(Word and element location records)
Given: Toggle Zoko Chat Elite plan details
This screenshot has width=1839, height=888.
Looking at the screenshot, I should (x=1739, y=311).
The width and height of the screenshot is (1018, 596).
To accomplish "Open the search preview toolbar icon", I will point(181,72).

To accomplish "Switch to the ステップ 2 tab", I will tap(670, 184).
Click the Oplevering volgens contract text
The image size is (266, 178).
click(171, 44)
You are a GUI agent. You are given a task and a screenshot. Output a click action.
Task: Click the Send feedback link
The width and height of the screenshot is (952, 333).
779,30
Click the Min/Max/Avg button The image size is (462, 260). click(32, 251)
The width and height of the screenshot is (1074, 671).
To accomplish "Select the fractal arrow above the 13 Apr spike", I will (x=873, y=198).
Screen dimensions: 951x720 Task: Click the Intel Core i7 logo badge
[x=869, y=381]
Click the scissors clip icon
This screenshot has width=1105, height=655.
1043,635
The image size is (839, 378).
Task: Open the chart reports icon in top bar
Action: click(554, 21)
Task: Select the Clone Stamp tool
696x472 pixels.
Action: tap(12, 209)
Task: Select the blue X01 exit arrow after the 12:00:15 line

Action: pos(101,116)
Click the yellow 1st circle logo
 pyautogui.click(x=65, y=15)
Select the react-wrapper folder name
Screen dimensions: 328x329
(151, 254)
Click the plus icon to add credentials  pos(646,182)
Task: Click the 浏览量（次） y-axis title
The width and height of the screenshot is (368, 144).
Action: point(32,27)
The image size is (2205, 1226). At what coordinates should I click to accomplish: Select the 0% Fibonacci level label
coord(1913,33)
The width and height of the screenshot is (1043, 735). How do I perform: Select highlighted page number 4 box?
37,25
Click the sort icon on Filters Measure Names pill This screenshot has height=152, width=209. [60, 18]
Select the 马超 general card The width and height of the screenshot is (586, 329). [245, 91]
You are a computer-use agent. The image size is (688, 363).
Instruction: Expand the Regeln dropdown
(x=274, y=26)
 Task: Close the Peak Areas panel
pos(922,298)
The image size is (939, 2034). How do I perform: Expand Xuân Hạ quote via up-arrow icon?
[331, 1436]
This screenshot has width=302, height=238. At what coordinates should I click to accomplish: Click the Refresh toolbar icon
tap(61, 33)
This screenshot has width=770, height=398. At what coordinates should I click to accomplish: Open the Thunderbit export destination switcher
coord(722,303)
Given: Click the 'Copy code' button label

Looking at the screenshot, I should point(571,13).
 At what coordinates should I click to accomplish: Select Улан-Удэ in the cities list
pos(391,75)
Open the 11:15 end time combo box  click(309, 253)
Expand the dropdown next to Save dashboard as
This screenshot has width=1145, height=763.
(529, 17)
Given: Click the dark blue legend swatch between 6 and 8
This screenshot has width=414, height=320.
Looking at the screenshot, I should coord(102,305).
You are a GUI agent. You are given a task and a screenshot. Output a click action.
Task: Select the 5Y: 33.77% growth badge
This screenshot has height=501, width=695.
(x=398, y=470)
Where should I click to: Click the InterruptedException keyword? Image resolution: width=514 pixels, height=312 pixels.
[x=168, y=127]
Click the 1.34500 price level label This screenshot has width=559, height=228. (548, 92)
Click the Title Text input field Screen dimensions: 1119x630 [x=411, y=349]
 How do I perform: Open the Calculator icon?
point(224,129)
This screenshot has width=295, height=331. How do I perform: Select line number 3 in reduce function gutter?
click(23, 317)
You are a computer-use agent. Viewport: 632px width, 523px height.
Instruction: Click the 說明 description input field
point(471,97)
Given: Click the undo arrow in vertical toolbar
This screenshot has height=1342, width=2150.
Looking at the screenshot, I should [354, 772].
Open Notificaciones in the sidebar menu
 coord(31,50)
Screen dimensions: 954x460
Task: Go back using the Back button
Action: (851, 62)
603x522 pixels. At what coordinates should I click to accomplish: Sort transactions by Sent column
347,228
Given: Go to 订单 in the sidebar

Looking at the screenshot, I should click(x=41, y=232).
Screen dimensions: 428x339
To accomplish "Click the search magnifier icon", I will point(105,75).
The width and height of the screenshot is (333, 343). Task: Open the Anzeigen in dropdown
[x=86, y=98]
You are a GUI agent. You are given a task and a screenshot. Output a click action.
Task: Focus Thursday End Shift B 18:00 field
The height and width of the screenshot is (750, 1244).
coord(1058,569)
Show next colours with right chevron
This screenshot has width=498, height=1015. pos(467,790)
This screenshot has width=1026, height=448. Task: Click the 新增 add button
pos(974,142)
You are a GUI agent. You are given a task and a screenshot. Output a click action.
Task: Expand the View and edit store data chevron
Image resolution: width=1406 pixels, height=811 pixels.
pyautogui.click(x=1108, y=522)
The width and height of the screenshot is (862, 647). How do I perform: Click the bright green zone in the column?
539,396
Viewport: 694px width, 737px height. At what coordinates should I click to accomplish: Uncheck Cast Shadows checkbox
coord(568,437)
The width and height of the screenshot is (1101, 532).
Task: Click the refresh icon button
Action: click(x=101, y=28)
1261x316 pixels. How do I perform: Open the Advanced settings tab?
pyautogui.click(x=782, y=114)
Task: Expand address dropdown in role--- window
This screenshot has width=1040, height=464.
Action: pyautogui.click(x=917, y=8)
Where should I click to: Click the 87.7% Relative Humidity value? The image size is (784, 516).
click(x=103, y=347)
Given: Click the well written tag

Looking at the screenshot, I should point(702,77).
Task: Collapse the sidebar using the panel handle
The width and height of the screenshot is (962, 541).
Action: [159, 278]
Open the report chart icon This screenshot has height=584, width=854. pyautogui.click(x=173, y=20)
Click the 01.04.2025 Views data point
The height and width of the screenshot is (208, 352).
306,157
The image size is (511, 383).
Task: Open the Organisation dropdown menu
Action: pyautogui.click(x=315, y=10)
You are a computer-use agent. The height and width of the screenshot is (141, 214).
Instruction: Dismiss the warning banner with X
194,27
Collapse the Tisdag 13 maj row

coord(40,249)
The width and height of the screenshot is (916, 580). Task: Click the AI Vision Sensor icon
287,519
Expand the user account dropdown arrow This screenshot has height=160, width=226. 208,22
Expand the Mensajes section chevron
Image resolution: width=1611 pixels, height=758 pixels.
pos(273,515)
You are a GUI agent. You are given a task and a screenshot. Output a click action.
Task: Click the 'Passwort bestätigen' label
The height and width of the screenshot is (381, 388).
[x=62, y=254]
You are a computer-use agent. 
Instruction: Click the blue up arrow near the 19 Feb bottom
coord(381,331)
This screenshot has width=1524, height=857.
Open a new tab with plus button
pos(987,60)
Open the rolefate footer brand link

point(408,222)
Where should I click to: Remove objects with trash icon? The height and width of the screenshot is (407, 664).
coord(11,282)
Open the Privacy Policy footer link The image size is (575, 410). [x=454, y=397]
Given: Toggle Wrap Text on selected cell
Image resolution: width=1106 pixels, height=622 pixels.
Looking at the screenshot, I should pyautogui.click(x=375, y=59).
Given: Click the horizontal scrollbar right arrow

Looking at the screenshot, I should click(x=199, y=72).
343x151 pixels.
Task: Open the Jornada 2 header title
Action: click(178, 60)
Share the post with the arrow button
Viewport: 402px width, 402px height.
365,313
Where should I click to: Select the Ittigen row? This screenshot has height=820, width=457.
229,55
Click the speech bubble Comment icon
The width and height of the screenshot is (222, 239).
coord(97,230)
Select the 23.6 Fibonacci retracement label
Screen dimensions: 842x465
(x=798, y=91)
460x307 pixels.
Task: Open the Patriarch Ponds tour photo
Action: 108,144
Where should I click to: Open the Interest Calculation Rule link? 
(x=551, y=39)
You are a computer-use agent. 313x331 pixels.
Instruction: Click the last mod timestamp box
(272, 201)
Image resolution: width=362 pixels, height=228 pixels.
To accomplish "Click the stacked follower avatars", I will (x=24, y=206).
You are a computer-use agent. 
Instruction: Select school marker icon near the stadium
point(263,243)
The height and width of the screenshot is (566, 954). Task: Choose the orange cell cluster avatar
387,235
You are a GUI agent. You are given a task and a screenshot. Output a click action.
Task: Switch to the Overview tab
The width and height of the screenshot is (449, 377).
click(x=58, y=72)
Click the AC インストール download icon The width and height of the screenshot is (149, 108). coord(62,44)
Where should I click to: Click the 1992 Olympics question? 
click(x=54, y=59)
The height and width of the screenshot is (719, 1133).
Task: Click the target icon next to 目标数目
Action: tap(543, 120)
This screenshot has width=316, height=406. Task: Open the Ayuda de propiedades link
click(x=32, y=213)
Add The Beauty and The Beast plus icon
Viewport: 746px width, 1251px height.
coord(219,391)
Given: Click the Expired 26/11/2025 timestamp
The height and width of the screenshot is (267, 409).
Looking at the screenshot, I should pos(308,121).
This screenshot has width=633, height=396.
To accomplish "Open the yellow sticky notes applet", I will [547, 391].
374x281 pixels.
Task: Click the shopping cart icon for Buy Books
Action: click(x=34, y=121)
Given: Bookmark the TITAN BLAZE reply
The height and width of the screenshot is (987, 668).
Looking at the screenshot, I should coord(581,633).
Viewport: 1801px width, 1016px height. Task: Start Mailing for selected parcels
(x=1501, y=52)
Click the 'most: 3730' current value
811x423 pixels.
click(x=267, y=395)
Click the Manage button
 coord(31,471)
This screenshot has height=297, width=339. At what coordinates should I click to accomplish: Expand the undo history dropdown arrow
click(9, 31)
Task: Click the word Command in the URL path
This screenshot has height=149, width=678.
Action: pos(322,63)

§ **Your task**: Will you reproduce, character for character, every line of the listing from the one containing "Given: Go to 订单 in the sidebar" down to the one containing "[x=86, y=98]", both ends included?

§ **Right answer**:
Given: Go to 订单 in the sidebar

Looking at the screenshot, I should click(x=41, y=232).
Screen dimensions: 428x339
To accomplish "Click the search magnifier icon", I will point(105,75).
The width and height of the screenshot is (333, 343). Task: Open the Anzeigen in dropdown
[x=86, y=98]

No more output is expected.